======== Dataset content

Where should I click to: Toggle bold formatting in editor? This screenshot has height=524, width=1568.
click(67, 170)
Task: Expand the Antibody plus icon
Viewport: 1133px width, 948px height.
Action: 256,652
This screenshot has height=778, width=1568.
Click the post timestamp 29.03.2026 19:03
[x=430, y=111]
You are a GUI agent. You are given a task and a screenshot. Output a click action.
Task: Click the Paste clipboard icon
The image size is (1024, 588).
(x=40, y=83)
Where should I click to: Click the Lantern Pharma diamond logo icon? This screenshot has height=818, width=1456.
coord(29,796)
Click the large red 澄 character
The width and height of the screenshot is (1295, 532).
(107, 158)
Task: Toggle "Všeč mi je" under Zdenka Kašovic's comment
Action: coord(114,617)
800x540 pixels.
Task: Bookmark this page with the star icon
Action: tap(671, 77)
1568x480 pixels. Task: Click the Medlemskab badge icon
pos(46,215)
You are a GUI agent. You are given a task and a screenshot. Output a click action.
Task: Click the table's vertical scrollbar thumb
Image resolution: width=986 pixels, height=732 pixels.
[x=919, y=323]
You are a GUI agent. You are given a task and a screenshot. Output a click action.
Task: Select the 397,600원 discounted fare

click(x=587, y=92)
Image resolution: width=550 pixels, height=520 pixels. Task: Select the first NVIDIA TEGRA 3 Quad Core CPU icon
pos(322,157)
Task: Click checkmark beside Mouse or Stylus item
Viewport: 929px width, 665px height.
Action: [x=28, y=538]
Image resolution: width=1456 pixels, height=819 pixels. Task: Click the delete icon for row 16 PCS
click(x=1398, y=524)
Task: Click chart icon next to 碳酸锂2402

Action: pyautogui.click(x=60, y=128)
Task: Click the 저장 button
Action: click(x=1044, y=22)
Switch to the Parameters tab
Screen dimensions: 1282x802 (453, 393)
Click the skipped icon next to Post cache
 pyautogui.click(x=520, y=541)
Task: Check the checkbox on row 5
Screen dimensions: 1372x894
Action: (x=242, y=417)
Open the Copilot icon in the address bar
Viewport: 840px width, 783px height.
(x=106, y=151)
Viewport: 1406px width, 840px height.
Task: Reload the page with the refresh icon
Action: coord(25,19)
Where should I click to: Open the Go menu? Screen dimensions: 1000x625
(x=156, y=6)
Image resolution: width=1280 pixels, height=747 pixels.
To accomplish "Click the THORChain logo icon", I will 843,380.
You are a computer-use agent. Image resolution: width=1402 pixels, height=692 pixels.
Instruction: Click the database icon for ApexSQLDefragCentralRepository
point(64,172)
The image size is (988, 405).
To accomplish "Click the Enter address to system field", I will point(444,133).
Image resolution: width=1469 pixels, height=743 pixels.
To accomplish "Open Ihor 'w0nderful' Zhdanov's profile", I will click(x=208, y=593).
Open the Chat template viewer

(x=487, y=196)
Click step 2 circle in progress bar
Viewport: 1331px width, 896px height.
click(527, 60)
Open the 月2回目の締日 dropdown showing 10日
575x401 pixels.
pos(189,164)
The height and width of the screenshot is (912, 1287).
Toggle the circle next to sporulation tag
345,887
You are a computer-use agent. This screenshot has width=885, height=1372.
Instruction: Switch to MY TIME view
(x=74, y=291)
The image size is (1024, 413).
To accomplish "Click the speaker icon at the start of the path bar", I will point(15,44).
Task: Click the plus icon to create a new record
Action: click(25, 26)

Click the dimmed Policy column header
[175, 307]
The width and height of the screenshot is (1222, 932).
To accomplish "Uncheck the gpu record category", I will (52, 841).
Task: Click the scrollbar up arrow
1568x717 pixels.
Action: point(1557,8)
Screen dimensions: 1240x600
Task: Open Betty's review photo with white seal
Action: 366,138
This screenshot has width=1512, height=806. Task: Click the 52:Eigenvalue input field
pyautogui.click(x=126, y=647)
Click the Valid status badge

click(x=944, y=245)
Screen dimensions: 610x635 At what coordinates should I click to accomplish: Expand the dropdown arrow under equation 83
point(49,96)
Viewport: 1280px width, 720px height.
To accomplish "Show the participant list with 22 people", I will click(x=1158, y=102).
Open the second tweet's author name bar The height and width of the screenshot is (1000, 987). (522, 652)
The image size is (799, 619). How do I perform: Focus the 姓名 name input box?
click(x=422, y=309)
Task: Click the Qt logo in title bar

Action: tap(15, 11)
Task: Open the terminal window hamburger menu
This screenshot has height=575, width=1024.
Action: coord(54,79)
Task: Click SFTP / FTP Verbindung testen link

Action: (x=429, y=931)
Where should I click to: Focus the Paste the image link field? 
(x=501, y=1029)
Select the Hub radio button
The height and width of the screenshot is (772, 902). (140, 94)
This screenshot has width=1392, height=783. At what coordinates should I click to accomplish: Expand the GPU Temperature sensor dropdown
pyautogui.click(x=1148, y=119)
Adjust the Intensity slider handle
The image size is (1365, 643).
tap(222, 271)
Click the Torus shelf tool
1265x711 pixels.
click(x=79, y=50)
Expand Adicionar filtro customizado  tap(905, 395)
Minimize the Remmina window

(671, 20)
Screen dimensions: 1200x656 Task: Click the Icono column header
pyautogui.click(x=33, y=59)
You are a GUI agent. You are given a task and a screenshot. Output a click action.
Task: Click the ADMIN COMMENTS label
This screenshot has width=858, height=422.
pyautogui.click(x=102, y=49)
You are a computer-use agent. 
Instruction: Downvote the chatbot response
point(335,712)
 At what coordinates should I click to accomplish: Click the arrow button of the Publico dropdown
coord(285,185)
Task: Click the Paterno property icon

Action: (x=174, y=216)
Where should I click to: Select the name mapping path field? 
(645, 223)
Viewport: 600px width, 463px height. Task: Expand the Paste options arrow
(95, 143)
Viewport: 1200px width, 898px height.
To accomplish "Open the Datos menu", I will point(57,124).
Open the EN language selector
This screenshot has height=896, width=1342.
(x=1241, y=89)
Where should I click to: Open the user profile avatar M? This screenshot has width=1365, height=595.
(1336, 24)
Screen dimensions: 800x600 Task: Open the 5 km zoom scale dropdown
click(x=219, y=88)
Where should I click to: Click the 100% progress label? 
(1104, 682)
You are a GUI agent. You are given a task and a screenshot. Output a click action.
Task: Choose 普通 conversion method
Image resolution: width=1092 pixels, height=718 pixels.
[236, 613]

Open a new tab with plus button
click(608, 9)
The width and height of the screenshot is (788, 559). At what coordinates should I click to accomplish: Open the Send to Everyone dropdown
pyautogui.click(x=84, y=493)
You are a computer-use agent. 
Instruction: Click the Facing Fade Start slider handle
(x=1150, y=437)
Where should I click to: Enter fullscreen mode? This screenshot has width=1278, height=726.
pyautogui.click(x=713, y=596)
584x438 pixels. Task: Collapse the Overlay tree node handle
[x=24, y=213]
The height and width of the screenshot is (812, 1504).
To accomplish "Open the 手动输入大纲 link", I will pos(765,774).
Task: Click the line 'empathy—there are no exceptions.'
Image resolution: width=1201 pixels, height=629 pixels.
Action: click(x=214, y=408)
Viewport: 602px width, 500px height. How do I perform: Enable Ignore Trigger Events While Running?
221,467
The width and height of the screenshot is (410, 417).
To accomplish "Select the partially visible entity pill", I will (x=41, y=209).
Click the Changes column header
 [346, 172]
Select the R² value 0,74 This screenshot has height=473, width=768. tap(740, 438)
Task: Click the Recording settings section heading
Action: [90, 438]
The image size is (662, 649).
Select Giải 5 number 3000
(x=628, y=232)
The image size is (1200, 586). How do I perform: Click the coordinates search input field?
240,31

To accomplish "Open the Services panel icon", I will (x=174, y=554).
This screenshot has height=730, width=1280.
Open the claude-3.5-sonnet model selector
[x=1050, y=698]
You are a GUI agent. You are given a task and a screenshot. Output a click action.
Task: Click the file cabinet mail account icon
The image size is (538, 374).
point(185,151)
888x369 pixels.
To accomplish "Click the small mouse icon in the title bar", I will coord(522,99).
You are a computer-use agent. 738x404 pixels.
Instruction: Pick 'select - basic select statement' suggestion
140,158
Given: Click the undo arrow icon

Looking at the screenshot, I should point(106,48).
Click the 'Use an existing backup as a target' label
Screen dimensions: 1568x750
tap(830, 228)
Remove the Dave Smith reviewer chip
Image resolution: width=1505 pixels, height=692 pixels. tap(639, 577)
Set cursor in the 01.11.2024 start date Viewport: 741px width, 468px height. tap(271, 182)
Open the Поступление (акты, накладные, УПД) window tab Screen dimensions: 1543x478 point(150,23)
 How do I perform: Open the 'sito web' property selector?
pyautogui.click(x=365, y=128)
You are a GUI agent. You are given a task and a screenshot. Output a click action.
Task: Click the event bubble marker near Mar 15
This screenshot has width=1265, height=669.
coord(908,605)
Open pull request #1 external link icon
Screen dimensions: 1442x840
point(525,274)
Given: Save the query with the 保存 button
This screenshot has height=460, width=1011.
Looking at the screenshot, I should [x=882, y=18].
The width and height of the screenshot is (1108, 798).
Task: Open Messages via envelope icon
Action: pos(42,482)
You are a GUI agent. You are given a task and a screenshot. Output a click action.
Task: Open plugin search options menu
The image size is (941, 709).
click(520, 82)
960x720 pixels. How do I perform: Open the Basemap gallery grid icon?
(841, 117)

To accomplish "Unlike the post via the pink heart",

================

Please reproduce the listing word for word, but only from the line that contains "Task: Open plugin search options menu" to its last line, inclusive.

Written answer
Task: Open plugin search options menu
The image size is (941, 709).
click(520, 82)
960x720 pixels. How do I perform: Open the Basemap gallery grid icon?
(841, 117)

To accomplish "Unlike the post via the pink heart",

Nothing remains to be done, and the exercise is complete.